Secondly, and perhaps most importantly, he fears rejection.

He gets that from me.

Thirteen years ago, I dreamt of a career writing fiction. I have several manuscripts and loads of short stories in varying stages of completion stacked neatly in a box under the bed. I've been told by a variety of teachers and professors throughout the years that I produce publishable work. I even have a 14-year-old list of publications from one professor. He assured me that all I had to do was start submitting my work to the publications, and one of them would publish my stories.

He couldn't tell me which one would do it. And so, I never pursued it. I refused to put myself out there and risk the rejection all writers must face before they finally see their work in print. Instead, I went for the sure thing, ultimately falling into a career that deals with absolutes. Facts that are so concrete they cannot be disputed. In short, no risk of rejection.

I hadn't realized how alike Ian and I are until he handed me his first paragraph. Instead of taking the guidelines I had given him and shaping them into his own original creative work, he had answered the questions asked in the outline, indented the first line, and called it a paragraph. I pointed out all the good things about his work and then told him we would work on it some more. The tears started flowing, and he said, "I don't understand. I followed your guidelines exactly!"

On some level, I'm sure I knew I was limiting myself with my short-sighted and even arrogant attitude toward rejection, but I thought the only person I was limiting was myself. Though this is my first year as an active teacher in our homeschool, it seems as though my son has already learned something from me: the risk of rejection is too great to justify putting yourself out there. I have, in effect, taught Ian to not be creative, to focus on getting the right answer and pleasing everyone except himself.
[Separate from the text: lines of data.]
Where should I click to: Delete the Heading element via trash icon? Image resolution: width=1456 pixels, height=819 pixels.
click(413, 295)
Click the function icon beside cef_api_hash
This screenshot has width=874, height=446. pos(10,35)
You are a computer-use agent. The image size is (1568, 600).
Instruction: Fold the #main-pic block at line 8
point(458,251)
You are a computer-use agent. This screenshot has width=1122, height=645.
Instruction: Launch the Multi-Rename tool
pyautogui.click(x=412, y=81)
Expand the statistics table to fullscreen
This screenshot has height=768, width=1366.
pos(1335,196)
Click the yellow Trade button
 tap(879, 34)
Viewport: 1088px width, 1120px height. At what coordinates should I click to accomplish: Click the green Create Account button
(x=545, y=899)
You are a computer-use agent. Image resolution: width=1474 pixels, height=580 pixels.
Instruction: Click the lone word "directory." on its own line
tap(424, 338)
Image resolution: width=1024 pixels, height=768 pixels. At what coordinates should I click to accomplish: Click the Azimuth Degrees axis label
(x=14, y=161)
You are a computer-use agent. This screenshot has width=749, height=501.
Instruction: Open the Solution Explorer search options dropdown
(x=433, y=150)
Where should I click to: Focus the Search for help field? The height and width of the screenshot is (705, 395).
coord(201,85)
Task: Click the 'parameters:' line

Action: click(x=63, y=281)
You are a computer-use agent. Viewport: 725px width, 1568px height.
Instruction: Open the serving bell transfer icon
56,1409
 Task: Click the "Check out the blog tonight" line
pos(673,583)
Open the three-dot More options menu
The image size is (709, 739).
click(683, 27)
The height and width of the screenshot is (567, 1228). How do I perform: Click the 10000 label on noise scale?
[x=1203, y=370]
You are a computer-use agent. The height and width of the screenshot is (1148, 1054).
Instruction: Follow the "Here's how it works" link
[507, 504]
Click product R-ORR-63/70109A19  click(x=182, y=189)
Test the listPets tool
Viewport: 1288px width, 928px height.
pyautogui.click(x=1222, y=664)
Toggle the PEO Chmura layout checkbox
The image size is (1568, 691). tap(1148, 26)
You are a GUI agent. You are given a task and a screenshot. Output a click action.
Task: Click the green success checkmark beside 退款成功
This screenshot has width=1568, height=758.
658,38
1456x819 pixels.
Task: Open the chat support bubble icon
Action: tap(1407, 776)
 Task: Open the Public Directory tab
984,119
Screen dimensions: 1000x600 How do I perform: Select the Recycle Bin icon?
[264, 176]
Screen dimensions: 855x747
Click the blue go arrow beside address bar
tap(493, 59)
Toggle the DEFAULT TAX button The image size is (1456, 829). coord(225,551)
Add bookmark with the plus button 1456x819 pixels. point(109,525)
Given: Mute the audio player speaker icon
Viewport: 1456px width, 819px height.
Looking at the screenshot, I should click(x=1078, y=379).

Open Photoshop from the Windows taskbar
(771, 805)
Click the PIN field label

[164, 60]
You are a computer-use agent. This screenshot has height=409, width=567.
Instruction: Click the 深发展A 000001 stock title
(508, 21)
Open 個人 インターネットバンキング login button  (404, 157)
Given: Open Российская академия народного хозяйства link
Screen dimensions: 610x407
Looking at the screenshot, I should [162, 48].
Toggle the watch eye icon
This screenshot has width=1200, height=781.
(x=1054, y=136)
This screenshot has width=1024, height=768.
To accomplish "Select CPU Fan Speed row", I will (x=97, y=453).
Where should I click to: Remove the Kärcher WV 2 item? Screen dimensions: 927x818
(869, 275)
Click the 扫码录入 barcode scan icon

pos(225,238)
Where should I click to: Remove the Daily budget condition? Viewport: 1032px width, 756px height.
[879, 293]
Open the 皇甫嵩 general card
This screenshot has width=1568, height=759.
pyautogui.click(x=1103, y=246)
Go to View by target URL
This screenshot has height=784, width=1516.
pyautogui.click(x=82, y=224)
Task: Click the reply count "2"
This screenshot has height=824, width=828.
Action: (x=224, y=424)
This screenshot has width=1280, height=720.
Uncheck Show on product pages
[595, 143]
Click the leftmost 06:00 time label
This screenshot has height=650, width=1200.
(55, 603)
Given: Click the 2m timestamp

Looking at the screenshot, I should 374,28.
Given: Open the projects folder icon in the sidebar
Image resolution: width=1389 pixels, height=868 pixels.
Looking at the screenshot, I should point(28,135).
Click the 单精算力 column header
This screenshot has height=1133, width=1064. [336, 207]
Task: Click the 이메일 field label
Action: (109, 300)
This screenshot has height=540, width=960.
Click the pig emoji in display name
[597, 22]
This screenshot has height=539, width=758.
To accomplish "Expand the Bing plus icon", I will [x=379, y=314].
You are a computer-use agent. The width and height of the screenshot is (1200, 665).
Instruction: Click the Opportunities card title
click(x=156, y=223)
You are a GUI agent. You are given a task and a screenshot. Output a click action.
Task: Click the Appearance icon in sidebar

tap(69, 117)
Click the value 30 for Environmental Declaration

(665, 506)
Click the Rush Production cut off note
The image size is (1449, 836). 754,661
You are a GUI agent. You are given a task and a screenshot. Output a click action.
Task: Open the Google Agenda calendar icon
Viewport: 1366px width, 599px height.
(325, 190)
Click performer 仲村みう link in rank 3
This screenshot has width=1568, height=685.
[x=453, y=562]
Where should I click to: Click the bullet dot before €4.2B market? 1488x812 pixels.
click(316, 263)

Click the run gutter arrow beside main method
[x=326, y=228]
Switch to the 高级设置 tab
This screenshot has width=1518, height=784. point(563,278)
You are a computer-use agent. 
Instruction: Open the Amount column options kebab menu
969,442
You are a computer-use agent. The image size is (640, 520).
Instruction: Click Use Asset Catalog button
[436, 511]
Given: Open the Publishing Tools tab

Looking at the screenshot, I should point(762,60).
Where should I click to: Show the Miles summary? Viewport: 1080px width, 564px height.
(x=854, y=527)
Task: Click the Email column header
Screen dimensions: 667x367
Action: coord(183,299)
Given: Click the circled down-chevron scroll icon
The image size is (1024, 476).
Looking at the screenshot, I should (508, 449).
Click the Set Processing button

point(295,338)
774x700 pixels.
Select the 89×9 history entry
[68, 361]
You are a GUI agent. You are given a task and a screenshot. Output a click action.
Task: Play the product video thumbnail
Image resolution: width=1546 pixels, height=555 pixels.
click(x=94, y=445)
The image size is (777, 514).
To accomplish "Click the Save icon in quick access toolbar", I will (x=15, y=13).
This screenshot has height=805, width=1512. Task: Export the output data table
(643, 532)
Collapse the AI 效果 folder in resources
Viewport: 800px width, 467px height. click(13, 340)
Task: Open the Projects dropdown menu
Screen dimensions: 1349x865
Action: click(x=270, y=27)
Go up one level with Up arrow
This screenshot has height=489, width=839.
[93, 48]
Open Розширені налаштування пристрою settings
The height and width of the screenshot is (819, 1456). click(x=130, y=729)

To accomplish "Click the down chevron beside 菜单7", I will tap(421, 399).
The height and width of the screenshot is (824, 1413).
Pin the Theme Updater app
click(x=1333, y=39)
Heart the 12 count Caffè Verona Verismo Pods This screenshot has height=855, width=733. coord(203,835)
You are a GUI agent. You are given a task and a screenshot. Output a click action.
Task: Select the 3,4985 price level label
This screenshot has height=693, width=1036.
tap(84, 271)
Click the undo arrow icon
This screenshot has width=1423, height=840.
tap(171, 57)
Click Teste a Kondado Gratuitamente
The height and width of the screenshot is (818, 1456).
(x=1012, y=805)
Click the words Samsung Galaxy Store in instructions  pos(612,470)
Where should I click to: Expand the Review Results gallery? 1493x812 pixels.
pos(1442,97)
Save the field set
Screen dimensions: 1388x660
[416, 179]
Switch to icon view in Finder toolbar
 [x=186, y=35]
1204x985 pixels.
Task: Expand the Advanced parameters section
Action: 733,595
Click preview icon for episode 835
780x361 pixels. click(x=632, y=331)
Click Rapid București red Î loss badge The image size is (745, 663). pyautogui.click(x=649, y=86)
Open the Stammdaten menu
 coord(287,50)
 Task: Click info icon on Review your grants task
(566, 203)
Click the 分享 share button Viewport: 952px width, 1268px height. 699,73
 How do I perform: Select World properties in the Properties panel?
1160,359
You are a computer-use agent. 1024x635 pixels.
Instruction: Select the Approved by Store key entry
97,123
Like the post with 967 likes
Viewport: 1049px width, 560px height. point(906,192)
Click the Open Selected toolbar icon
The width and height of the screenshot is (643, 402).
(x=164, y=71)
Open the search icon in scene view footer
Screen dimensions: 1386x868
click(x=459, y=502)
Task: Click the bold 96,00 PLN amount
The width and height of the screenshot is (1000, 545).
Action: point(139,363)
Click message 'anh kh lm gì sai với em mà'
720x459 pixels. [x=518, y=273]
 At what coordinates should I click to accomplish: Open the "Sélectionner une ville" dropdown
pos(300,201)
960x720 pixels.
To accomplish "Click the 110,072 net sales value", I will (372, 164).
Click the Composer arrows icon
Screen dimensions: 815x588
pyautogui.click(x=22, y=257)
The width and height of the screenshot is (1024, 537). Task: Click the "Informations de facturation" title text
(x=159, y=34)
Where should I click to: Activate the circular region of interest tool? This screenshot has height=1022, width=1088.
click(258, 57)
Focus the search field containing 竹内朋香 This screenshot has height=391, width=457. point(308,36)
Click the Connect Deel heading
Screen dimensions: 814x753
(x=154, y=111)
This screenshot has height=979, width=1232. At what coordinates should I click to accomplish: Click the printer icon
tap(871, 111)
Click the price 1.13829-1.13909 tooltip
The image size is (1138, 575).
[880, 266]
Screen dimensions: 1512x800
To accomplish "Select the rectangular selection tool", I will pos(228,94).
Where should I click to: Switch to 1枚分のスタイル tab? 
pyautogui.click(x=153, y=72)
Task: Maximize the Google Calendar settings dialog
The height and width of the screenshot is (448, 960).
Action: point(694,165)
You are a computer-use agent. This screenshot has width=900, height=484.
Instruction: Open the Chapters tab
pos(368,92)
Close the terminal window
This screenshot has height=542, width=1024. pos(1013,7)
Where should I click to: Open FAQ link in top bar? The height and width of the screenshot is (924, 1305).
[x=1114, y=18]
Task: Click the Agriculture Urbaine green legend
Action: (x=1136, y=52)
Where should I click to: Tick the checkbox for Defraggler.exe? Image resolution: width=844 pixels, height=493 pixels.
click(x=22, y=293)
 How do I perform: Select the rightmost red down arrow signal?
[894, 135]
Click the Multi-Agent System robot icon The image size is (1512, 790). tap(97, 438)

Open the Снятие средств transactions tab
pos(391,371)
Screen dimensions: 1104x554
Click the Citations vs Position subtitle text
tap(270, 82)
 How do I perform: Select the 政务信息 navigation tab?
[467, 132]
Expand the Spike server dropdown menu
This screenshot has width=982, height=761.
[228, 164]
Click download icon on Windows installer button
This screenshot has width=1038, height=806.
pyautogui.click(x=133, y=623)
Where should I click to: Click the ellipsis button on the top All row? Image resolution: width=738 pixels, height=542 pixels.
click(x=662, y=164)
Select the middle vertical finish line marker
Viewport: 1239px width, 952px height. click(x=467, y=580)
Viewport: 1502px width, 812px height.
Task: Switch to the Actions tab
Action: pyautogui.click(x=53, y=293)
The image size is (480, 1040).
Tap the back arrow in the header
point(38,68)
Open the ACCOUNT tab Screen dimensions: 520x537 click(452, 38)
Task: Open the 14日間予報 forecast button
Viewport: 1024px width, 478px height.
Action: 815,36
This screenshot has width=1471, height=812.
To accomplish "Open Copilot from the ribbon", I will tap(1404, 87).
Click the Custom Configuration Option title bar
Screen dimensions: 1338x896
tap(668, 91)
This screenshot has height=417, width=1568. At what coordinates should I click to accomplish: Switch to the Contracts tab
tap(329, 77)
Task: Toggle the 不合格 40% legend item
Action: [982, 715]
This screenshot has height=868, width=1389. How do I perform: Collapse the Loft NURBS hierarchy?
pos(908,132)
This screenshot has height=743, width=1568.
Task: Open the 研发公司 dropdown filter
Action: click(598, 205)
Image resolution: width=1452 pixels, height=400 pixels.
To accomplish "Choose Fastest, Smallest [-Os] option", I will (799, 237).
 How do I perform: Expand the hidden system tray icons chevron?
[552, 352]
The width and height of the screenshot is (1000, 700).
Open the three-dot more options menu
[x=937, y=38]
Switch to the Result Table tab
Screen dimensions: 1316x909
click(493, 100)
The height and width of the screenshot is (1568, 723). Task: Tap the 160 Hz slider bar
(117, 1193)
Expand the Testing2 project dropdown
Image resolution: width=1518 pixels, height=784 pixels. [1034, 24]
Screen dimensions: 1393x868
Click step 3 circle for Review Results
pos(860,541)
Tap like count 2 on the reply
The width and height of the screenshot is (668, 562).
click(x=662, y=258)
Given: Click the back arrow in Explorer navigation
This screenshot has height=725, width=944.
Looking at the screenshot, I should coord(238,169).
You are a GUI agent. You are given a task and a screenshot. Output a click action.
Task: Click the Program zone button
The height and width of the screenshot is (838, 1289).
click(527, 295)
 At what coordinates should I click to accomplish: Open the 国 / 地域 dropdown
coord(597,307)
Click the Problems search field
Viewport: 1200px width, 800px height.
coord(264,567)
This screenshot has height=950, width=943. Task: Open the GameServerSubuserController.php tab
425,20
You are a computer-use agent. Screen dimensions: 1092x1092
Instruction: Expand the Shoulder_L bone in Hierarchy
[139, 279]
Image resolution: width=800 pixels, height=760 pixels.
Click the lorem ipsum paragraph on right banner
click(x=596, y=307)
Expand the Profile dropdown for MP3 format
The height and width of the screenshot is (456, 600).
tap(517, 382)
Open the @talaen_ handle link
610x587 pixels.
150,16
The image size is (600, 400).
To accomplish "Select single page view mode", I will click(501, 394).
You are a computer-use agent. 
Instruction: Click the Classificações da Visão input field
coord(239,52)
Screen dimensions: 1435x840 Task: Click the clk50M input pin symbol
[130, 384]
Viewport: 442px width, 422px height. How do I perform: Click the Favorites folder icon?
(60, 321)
It's time for a new lesson, and I have my work cut out for me.

This blog serves multiple purposes. First and most importantly, this is my exercise in putting myself out there. I don't know who will end up reading this and what their judgments might be, and that's scary. Secondly, I've been promising someone that I would start sending her some samples of my writing. I started writing a short story a few days ago, but it's slow going. I hope this blog entry will pacify you until I get the story finished, Annie! Third, I need to get back into the practice of writing; this entry has taken forever to write. No wonder my short story isn't finished yet. Finally, my dear husband recently told me it's time to either write or get off the pot. He's been hearing me talk about "someday" for almost 13 years now.

I had a thought this morning that I think summarizes this entry quite well. If you always go after the sure thing, the only thing you can be sure of is an unexceptional result.